LEARNING CURVE:

State must do homework on its rules for schools

The Atlanta Journal-Constitution

Monday, January 12, 2009

The state Board of Education gave itself a new title last week: Liberator.

In a unanimous vote, the board freed Gwinnett County schools from some pivotal state rules and regulations, including those governing salaries, teacher certification and class sizes.

“There are state rules and regulations that keep us from being effective,” Gwinnett Superintendent J. Alvin Wilbanks told the board. “We believe this is an opportunity to really let the professionals decide what are the best programs to offer and how they should be offered.”

No one on the state board mentioned that some of the policies Gwinnett found suffocating had been developed by professionals —- the several hundred employed by the state Department of Education. Yet, state school Superintendent Kathy Cox, who runs that department, echoed Wilbanks, saying that Gwinnett was succeeding in spite of state regulations.

With Cox’s blessing, Gwinnett became the first Georgia system to gain greater independence under a new state law that offers flexibility in exchange for achievement. Gov. Sonny Perdue’s “Investing in Educational Excellence,” or IE2, grew out of a three-year task force that was supposed to devise a new per-pupil funding formula. When that assignment proved too daunting, the commission settled for a call for more flexibility.

There’s nothing new in that recommendation. Before it became a footnote to Gov. Roy Barnes’ defeat for re-election in 2002, the Education Reform Study Commission concluded that teachers’ spirits and drive were being crushed by too many dictates from on high. As an antidote, the 63-person commission urged wider flexibility for schools demonstrating high achievement. If schools were doing the right thing by their students, the commission reasoned, they should be left alone to do more of it.

Essentially, Perdue’s law developed the same framework. Under IE2, school districts and the state enter into five-year performance contracts during which systems are exempted from certain rules and regulations. In exchange, the systems must produce higher academic achievement.

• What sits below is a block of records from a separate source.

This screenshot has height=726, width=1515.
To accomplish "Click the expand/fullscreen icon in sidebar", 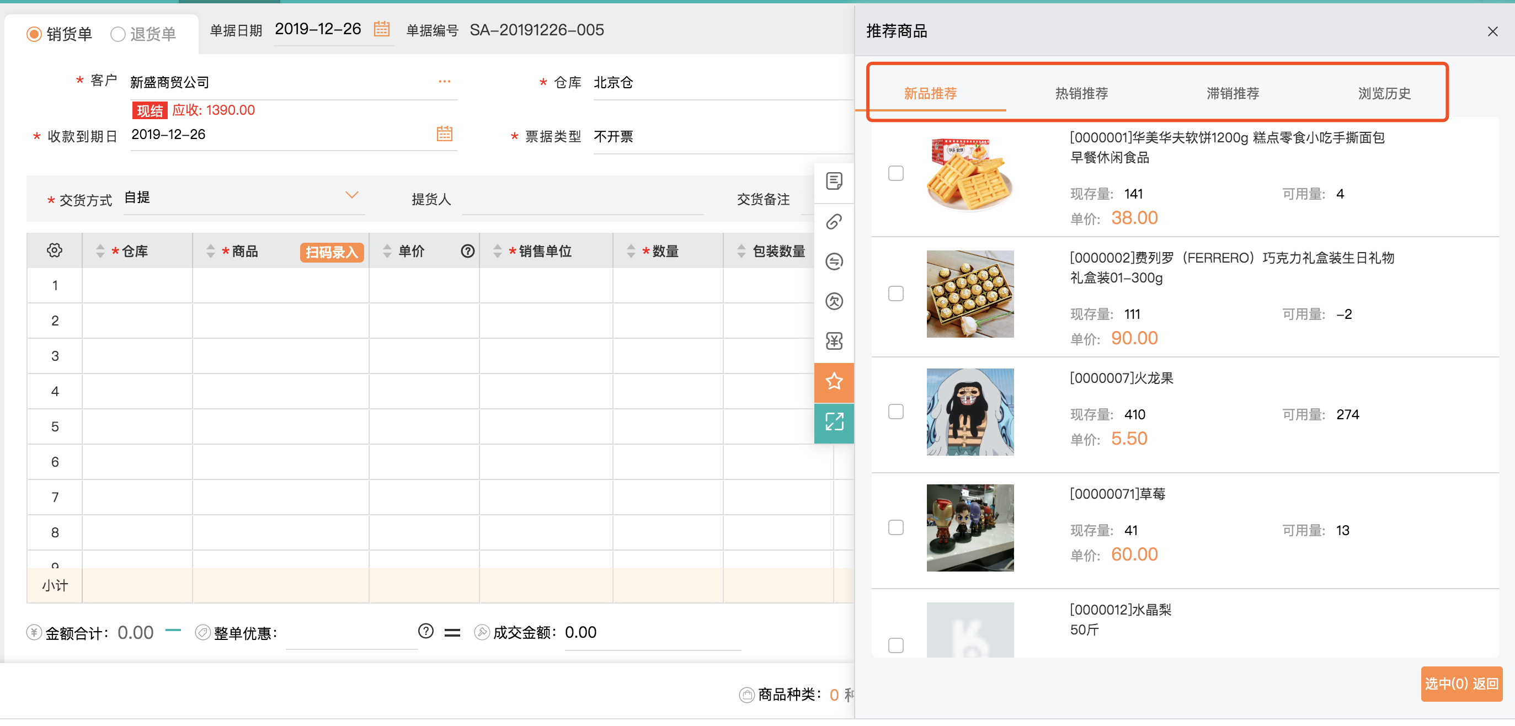I will pos(833,423).
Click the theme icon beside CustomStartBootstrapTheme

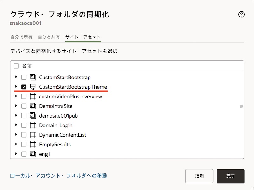[x=32, y=87]
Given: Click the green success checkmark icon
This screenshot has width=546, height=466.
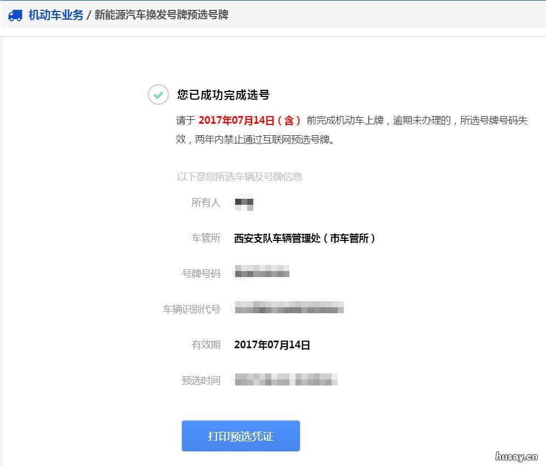Looking at the screenshot, I should click(158, 95).
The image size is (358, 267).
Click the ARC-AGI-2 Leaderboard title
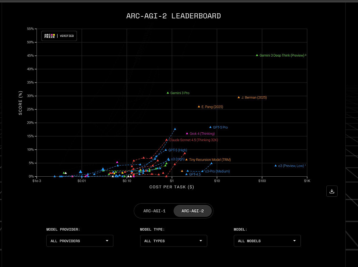174,16
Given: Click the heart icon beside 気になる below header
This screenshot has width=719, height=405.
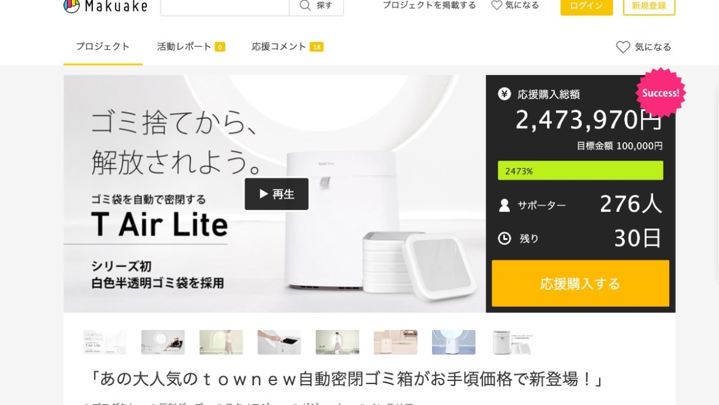Looking at the screenshot, I should pyautogui.click(x=623, y=47).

If schools don’t live up to their “performance contracts,” the law says they can be put under private management, converted to charter schools or turned over to a nearby system. Exactly how any of those options would work is not spelled out in the law. Nor did the state board seem clear on how such drastic consequences could or would be imposed.

That’s not all that’s fuzzy about the law. When IE2 passed last year, state Rep. Ed Lindsey (R-Atlanta) proclaimed, “This bill is the greatest no-brainer since the invention of earth if you want to transform our education system from its strait-jacketed, bureaucratic-form-over-substance past.”

But if there are strait-jackets on Georgia schools, why don’t Lindsey and other legislators loosen the binds for all of them?

Instead, while it criticizes state regulation of local districts, the Georgia General Assembly keeps enacting laws that impose new responsibilities, costs and rules on schools. In the past few years, for example, the Legislature has voted to require districts to devote 65 percent of their budgets to the classroom, despite a lack of evidence that such a threshold makes any difference in student achievement. It has passed a law establishing a right for 2-, 3- and 4-year-old preschoolers to go to the bathroom in private, a provision based on the preschool experience of one legislator’s granddaughter. Fretting that the state’s moral compass was awry, lawmakers also ordered the state board to draft a list of values to be taught in character education programs, including cheerfulness and respect for the creator.

And with a new legislative session starting today, bills have already been pre-filed proposing to tell districts how to arrange parent-teacher conferences, expressions of religious belief and student self-injection of epinephrine to treat allergic reactions.

Because really, school districts can’t be trusted to sort out such issues on their own. Except in Gwinnett.